• Stored data:
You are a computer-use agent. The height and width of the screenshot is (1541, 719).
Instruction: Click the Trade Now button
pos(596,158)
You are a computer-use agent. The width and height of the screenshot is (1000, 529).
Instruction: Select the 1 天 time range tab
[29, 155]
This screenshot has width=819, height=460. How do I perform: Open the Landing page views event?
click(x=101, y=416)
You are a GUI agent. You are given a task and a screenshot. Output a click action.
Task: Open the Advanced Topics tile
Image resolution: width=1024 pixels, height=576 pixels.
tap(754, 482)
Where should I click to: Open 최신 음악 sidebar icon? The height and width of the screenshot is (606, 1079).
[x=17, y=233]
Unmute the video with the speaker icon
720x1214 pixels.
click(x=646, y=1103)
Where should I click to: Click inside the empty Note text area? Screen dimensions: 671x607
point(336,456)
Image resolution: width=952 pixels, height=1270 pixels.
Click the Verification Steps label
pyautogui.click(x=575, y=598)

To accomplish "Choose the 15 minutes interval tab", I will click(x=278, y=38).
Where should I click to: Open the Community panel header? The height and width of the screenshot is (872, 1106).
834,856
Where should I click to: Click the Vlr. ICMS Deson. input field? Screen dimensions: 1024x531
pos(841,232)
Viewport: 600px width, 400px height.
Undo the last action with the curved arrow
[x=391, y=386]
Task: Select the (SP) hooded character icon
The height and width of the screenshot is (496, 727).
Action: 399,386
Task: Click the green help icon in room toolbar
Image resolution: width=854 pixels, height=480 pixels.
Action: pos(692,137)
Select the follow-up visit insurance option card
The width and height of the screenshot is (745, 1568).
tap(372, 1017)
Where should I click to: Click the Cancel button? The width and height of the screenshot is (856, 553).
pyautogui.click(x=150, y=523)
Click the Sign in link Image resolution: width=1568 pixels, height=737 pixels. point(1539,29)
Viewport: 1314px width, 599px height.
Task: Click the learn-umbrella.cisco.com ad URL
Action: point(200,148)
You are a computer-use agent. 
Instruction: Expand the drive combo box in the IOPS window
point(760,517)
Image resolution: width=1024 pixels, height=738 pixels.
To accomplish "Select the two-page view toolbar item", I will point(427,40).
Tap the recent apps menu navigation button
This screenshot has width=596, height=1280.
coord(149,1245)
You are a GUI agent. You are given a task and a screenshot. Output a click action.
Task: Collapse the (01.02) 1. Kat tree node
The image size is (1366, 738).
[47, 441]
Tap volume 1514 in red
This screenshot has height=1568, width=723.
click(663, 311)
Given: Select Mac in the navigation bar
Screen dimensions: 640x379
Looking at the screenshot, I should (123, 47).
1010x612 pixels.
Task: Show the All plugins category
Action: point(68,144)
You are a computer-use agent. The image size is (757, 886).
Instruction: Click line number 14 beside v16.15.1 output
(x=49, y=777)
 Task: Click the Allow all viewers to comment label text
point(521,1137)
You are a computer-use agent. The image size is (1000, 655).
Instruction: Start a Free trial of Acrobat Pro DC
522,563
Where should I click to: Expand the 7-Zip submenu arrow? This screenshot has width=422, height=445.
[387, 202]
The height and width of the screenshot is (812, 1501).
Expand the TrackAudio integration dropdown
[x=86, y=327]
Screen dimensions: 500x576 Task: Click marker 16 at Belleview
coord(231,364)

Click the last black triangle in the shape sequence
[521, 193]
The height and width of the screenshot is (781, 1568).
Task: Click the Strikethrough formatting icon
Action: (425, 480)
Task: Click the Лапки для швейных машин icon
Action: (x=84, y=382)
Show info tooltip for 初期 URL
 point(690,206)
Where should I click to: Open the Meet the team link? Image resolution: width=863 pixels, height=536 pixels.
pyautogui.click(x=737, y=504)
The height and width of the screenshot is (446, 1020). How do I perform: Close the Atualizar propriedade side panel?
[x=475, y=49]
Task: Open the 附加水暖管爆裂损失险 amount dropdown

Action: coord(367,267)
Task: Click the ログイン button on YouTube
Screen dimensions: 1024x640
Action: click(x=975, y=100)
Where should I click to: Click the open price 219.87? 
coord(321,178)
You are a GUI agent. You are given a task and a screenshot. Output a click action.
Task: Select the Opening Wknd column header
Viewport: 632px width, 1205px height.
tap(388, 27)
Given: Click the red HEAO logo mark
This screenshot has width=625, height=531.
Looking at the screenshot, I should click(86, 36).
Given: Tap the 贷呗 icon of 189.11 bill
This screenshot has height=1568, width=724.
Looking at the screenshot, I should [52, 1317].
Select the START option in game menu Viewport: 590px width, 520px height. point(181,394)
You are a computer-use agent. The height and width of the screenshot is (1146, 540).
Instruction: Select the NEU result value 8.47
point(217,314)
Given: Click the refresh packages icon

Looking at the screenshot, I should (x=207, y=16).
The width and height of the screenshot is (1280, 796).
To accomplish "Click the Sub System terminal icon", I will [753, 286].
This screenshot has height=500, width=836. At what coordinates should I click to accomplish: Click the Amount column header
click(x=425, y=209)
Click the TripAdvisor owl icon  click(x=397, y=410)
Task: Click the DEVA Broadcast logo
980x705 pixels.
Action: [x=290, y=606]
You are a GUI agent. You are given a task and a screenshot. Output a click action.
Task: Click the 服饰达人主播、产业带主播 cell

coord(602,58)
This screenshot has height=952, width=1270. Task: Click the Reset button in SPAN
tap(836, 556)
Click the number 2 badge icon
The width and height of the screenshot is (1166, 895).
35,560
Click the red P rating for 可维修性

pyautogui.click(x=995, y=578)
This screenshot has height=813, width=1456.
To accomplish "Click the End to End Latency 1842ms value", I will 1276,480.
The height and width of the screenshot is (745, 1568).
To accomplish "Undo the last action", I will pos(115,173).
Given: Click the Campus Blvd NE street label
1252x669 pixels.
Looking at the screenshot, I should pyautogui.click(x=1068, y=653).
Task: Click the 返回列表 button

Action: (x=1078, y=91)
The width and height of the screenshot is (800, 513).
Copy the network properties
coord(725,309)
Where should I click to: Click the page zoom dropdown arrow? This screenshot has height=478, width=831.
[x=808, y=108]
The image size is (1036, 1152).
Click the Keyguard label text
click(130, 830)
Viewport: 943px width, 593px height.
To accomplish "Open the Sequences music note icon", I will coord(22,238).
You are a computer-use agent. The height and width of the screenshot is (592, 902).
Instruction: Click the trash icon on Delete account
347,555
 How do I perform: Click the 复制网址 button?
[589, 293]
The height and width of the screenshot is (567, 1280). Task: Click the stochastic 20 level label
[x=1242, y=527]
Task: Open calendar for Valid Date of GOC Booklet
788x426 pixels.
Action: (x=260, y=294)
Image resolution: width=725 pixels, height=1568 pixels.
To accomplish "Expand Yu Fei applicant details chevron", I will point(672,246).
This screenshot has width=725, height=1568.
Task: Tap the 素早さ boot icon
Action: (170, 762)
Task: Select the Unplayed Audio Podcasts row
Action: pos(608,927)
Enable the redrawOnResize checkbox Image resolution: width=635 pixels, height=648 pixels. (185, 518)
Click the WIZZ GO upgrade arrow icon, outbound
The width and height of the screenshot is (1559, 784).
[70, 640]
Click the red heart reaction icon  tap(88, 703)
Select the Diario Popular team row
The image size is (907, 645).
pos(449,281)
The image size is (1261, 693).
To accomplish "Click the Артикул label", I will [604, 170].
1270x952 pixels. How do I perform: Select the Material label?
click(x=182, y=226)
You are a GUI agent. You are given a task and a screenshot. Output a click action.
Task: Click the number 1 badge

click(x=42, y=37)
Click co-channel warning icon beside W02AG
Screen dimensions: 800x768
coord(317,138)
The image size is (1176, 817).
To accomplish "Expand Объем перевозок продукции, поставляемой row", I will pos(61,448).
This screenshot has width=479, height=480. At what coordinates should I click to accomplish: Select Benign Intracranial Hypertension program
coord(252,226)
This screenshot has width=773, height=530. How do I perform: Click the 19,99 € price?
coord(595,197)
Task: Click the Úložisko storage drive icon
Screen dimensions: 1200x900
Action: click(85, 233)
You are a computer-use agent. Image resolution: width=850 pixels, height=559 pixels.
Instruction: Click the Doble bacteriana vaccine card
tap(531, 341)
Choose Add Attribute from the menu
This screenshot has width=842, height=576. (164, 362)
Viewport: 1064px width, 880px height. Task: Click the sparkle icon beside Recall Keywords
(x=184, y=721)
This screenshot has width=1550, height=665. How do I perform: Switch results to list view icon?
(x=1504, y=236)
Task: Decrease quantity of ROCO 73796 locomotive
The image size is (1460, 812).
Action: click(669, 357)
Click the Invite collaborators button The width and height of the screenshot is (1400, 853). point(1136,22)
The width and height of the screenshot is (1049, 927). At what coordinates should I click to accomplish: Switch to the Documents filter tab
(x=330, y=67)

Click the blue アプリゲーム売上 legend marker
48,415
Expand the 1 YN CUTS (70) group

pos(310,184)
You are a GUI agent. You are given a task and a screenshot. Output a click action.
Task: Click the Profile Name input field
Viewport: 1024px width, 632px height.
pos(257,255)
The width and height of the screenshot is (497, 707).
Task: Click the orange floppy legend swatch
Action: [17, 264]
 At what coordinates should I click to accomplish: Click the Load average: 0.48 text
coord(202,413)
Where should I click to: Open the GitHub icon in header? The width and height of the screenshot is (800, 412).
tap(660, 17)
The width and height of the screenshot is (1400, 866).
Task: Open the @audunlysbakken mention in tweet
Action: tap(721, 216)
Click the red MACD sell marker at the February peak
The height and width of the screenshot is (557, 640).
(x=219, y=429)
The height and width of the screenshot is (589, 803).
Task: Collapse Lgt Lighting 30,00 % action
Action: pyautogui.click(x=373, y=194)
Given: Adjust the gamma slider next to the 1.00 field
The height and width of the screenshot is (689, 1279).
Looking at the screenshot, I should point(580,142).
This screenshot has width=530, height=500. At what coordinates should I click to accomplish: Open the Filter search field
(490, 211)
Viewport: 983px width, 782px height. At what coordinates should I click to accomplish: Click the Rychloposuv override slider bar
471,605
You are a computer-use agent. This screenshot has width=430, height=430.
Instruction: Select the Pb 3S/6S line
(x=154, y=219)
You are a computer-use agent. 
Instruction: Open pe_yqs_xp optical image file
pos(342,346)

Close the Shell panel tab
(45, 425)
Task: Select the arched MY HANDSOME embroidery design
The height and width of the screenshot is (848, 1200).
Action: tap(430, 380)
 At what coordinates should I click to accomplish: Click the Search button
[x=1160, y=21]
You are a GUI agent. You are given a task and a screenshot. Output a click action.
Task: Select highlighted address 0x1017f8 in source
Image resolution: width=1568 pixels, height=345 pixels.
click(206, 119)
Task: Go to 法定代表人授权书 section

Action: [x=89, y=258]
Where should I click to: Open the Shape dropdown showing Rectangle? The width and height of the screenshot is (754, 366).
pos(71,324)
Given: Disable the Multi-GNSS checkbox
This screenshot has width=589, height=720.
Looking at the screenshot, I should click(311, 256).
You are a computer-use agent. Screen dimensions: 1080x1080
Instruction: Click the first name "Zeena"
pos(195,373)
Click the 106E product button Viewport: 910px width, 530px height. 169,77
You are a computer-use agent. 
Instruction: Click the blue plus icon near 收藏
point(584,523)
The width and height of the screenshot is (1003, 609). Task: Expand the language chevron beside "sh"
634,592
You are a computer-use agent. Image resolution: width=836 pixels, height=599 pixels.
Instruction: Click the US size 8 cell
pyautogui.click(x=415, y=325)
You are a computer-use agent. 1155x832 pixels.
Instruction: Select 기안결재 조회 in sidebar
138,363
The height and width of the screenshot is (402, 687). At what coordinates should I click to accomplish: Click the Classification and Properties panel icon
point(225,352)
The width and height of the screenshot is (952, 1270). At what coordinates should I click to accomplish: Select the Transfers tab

• Try it: Copy the records above exactly, starting at the line that contains "Task: Go to 法定代表人授权书 section" and ending at the last line, and leave out all earlier lines.

• Solution for this problem:
Task: Go to 法定代表人授权书 section

Action: [x=89, y=258]
Where should I click to: Open the Shape dropdown showing Rectangle? The width and height of the screenshot is (754, 366).
pos(71,324)
Given: Disable the Multi-GNSS checkbox
This screenshot has width=589, height=720.
Looking at the screenshot, I should click(311, 256).
You are a computer-use agent. Screen dimensions: 1080x1080
Instruction: Click the first name "Zeena"
pos(195,373)
Click the 106E product button Viewport: 910px width, 530px height. 169,77
You are a computer-use agent. 
Instruction: Click the blue plus icon near 收藏
point(584,523)
The width and height of the screenshot is (1003, 609). Task: Expand the language chevron beside "sh"
634,592
You are a computer-use agent. Image resolution: width=836 pixels, height=599 pixels.
Instruction: Click the US size 8 cell
pyautogui.click(x=415, y=325)
You are a computer-use agent. 1155x832 pixels.
Instruction: Select 기안결재 조회 in sidebar
138,363
The height and width of the screenshot is (402, 687). At what coordinates should I click to accomplish: Click the Classification and Properties panel icon
point(225,352)
The width and height of the screenshot is (952, 1270). At what coordinates should I click to accomplish: Select the Transfers tab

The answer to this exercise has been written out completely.